Итак, отнекивайся не отнекивайся, а придется позировать в обществе папули и мачехи. От улыбки, специально приклеенной к фотосессии, сведет судорогой скулы и перекосится мой рот на всю оставшуюся жизнь.

— Баста не обиделась? Она планировала приехать вчера, но всё пошло кувырком.

— Я позвонил ей и предупредил. Маська передает привет и при случае примчится. Сказала, что поражается твоему хладнокровию перед лицом опасности.

Чему поражаться? Просто поначалу я не сообразила толком, что происходит в лабораторном кубе. Благо, стычка с Эльзушкой длилась пять минут, не то отупелое хладнокровие превратилось бы в сильнейшую трусливую истерику.

— Ромашка разочаровал, — сказала я, разглядывая улицу. Снаружи меня не могли увидеть из-за тонированных стекол. — Вроде бы умный, при серьезной должности, а поступил на удивление глупо. Прятал яд в лаборатории.

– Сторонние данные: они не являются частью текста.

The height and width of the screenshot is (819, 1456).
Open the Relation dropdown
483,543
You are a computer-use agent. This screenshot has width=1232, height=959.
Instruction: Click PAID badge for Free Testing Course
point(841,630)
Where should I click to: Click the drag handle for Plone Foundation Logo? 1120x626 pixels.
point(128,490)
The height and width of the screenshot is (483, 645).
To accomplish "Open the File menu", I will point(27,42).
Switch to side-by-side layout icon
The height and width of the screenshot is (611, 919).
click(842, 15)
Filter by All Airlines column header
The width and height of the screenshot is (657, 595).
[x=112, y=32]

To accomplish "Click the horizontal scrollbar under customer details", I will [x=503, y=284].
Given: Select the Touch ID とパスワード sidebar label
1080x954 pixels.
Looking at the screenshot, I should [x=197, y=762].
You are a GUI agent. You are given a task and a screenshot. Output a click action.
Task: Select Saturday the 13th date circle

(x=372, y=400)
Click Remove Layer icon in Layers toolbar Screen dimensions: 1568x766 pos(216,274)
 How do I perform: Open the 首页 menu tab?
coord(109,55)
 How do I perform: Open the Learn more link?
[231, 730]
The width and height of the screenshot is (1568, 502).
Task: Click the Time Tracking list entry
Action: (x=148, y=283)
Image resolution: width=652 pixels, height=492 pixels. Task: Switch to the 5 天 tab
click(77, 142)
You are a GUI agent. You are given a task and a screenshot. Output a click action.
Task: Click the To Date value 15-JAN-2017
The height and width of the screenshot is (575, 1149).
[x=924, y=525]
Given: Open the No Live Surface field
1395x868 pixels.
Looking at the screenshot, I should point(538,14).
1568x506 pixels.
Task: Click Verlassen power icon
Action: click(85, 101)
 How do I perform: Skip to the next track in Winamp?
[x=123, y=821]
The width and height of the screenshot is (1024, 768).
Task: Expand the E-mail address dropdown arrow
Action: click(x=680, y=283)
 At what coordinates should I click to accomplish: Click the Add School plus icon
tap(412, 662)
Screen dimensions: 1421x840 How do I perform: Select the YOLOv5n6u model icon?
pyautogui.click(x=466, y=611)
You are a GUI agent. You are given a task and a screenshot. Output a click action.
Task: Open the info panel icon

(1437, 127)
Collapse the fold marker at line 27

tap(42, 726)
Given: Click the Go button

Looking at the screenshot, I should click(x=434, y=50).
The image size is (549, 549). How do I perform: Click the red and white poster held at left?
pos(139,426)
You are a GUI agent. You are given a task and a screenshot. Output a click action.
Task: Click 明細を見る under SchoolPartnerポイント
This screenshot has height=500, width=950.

— А где ему прятать? Вынести гиперацин из института он не мог, потому что подготовил к списанию точное количество, разбавленное водой. Монька бы не выпустил из здания несписанные излишки. Хранить на кафедре опасно, там проходной двор. Самое надёжное место — родная лаборатория, где Ромашка — царь и бог.